Chapter One: Everyone Thinks I'm Fine

Everyone says I am still standing.

They see me at work,
see me answer questions,
see me nod at the right moments,
see me carry groceries,
pay bills,
show up.

Chapter Two: Quiet Drowning

They think drowning is loud.

They think it is
arms waving,
water crashing,
a final desperate scream.

They do not know

some people drown quietly

on perfectly dry land.

Chapter Three: Everyday Oceans

I drown in parking lots,

in grocery store aisles,

in the silence between text messages,

in the long drive home

where my hands grip the wheel

like it is the only thing

keeping me from falling apart.

Chapter Four: Anxiety Is the Water

I drown in conversations
where I smile too much.

I drown at family gatherings
where everyone asks if I am okay
and I say,

"Just tired,"

because it is easier
than explaining

that my mind has been at war
for so long

I no longer remember
what peace felt like.

Anxiety is the water.

It rises for no reason.

It fills my chest,
my throat,
my thoughts.

Chapter Five: The Long Night

Sometimes I lie awake at night

with my heart pounding so hard

it feels like someone is kicking

from inside my ribs.

The room is dark,

but my thoughts are louder than sirens.

I replay old conversations.

I relive old mistakes.

I imagine futures

where everything falls apart.

I bury people I love

before they are gone.

I lose jobs I still have.

I destroy relationships

that have not even broken yet.

By morning,

I am exhausted

from surviving things

that never happened.

Chapter Six: The Ocean Floor

Then depression arrives,

heavy as the ocean floor.

It does not panic.

It does not scream.

It simply pulls.

It tells me to stay in bed.

It tells me the dishes can wait,

the shower can wait,

the world can wait.

It tells me I am already too far underwater

for anyone to save.

Depression is quieter than anxiety.

Anxiety is lightning.

Depression is fog.

Chapter Seven: Invisible Illness

So I walk through my life

with lungs full of invisible water,

smiling when I have to,

answering when I have to,

pretending I am not sinking.

Because people are more comfortable

with sadness they can see.

They understand broken bones,

bandages,

casts,

stitches.

They understand funerals.

They understand bruises.

But they do not understand

what it means

to spend every day

fighting your own mind

for the right to stay alive.

They do not see

how hard it is

just to get dressed,

just to answer a question,

just to make it through a grocery store

without feeling like the walls are closing in.

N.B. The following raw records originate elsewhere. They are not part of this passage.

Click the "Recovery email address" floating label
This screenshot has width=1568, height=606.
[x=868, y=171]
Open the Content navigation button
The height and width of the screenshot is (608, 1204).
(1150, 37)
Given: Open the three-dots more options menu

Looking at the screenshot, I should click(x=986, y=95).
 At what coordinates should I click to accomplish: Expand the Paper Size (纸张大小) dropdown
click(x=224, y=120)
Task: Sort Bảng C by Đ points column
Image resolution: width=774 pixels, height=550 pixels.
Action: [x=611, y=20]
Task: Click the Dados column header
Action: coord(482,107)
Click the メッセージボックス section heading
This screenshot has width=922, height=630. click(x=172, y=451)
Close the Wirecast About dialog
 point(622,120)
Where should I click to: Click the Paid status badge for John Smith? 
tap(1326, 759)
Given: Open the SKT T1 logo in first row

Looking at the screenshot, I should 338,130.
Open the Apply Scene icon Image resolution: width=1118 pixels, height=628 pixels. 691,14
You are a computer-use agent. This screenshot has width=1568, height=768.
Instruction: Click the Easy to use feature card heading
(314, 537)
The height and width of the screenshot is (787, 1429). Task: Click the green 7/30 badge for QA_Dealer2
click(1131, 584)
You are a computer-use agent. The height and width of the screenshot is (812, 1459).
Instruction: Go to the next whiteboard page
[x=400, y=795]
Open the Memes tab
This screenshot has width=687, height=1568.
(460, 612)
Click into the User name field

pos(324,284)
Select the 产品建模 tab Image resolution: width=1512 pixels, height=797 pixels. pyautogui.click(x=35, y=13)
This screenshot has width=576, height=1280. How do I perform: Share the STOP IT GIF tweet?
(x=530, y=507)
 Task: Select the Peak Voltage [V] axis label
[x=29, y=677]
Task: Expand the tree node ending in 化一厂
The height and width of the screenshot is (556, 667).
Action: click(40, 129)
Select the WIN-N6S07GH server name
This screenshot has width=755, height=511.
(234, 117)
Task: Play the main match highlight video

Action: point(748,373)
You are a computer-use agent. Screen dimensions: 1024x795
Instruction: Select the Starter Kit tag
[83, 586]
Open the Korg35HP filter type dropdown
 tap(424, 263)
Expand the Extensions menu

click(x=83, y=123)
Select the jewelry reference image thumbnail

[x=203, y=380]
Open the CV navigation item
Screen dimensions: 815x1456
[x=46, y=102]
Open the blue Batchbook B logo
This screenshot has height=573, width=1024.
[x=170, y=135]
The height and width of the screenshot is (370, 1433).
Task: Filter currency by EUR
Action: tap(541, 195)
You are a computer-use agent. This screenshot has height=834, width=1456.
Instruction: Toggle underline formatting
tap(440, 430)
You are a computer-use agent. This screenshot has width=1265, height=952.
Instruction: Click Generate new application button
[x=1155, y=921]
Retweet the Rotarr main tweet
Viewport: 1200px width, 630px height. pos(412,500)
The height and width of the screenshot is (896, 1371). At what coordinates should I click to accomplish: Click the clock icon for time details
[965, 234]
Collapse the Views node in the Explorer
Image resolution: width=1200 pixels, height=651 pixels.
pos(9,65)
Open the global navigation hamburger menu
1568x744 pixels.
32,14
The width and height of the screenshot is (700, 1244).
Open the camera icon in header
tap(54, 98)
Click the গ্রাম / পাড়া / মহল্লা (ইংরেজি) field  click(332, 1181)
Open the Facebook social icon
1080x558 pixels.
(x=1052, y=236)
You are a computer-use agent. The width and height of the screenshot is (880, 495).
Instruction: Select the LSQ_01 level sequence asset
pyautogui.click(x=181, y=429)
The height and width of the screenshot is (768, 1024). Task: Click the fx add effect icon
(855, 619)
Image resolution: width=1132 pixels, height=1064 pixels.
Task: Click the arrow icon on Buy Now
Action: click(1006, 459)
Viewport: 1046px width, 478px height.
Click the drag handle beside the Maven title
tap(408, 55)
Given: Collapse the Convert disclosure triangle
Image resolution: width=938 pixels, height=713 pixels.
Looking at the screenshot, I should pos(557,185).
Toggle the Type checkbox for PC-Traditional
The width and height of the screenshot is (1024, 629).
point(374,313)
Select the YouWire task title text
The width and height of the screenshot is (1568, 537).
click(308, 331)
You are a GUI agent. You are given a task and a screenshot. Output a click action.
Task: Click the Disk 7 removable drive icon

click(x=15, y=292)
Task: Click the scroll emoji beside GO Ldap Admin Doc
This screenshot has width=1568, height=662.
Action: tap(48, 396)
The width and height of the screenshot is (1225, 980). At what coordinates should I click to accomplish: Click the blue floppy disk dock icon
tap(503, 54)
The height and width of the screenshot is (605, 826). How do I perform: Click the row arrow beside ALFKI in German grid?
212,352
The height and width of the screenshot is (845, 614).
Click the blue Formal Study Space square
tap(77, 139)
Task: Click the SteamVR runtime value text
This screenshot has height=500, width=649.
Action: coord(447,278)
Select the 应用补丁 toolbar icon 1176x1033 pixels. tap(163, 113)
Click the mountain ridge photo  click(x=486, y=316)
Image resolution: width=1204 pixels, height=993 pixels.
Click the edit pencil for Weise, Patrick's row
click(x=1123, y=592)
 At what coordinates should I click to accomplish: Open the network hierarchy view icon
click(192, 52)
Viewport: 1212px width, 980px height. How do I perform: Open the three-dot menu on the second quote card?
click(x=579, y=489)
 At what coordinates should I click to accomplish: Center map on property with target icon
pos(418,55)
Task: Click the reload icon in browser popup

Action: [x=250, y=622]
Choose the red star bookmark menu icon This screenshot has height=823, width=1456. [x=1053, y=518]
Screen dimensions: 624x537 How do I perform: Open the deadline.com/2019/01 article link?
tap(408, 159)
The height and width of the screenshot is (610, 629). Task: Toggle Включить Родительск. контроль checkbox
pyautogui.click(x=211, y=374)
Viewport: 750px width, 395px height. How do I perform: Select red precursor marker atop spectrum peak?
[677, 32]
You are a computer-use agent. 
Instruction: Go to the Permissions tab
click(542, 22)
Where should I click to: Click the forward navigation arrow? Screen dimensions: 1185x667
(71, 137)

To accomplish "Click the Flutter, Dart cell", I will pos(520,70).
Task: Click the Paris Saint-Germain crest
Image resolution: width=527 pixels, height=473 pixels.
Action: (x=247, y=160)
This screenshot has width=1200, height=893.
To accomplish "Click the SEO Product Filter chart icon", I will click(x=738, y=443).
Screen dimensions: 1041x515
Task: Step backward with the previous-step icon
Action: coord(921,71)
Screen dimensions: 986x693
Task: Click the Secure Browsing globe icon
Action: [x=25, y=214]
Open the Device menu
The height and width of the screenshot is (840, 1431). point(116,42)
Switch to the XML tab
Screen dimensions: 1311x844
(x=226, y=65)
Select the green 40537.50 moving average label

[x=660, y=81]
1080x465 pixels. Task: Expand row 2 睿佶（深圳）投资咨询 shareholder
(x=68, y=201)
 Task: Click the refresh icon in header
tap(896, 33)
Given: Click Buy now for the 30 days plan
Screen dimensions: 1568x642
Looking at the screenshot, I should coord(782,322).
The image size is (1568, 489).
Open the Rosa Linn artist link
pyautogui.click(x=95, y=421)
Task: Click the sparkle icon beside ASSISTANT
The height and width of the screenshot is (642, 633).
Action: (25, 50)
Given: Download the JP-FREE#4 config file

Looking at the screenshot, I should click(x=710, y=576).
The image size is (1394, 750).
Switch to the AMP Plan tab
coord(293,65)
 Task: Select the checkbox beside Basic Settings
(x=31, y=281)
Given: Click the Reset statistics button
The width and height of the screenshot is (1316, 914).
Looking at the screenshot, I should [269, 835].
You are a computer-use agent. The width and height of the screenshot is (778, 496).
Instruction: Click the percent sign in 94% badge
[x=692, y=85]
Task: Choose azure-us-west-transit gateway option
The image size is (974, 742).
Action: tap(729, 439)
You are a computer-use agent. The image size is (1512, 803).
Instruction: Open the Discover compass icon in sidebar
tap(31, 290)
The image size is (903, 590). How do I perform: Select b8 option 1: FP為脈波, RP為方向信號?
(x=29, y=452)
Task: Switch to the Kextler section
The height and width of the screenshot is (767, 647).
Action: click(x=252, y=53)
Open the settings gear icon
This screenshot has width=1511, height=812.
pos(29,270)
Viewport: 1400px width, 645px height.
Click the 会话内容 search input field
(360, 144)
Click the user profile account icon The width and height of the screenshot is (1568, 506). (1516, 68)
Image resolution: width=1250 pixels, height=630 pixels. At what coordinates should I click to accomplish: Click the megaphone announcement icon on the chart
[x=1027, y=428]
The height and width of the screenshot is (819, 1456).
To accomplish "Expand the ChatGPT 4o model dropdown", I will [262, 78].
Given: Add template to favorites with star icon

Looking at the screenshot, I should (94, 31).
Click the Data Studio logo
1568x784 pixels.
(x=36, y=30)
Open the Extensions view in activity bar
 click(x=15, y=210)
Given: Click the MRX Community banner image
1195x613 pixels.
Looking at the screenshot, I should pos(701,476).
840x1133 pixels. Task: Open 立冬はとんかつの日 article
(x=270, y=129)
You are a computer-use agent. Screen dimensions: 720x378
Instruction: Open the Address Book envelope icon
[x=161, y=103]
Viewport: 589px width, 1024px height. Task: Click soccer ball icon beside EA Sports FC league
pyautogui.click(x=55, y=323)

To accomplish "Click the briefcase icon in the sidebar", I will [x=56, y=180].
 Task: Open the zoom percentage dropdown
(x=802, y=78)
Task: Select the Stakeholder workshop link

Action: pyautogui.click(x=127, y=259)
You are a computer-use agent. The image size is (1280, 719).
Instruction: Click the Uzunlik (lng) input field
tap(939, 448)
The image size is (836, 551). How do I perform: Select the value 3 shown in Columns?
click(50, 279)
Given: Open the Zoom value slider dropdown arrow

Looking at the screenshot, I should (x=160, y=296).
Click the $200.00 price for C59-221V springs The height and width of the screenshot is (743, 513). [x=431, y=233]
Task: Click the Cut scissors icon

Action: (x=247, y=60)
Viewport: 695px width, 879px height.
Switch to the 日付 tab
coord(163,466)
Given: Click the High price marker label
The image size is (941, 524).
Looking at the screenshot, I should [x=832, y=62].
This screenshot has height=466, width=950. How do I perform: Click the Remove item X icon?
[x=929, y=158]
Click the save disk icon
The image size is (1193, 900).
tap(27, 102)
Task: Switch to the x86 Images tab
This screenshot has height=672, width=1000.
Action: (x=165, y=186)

Chapter Eight: Grieving Yourself

Some days

I can almost remember

what it felt like to breathe.

Some days

I can almost remember

the version of me

who did not have to fight

just to survive

an ordinary Tuesday.

I remember being younger.

I remember laughing easier.

I remember believing

there would be more to life than this.

That version of me

still lives somewhere in the past.

Sometimes I can almost see him,

standing in an old doorway,

watching me become someone

he would not recognize.

And maybe that is the cruelest part.

Not the sadness.

Not the fear.

It is grieving yourself

while you are still alive.

It is watching pieces of yourself disappear

and being powerless to stop it.

It is becoming a stranger

to your own reflection.

Epilogue: Dry Land

But most days,

I am stranded between two worlds:

not dead,

not really living,

just drowning

on dry land.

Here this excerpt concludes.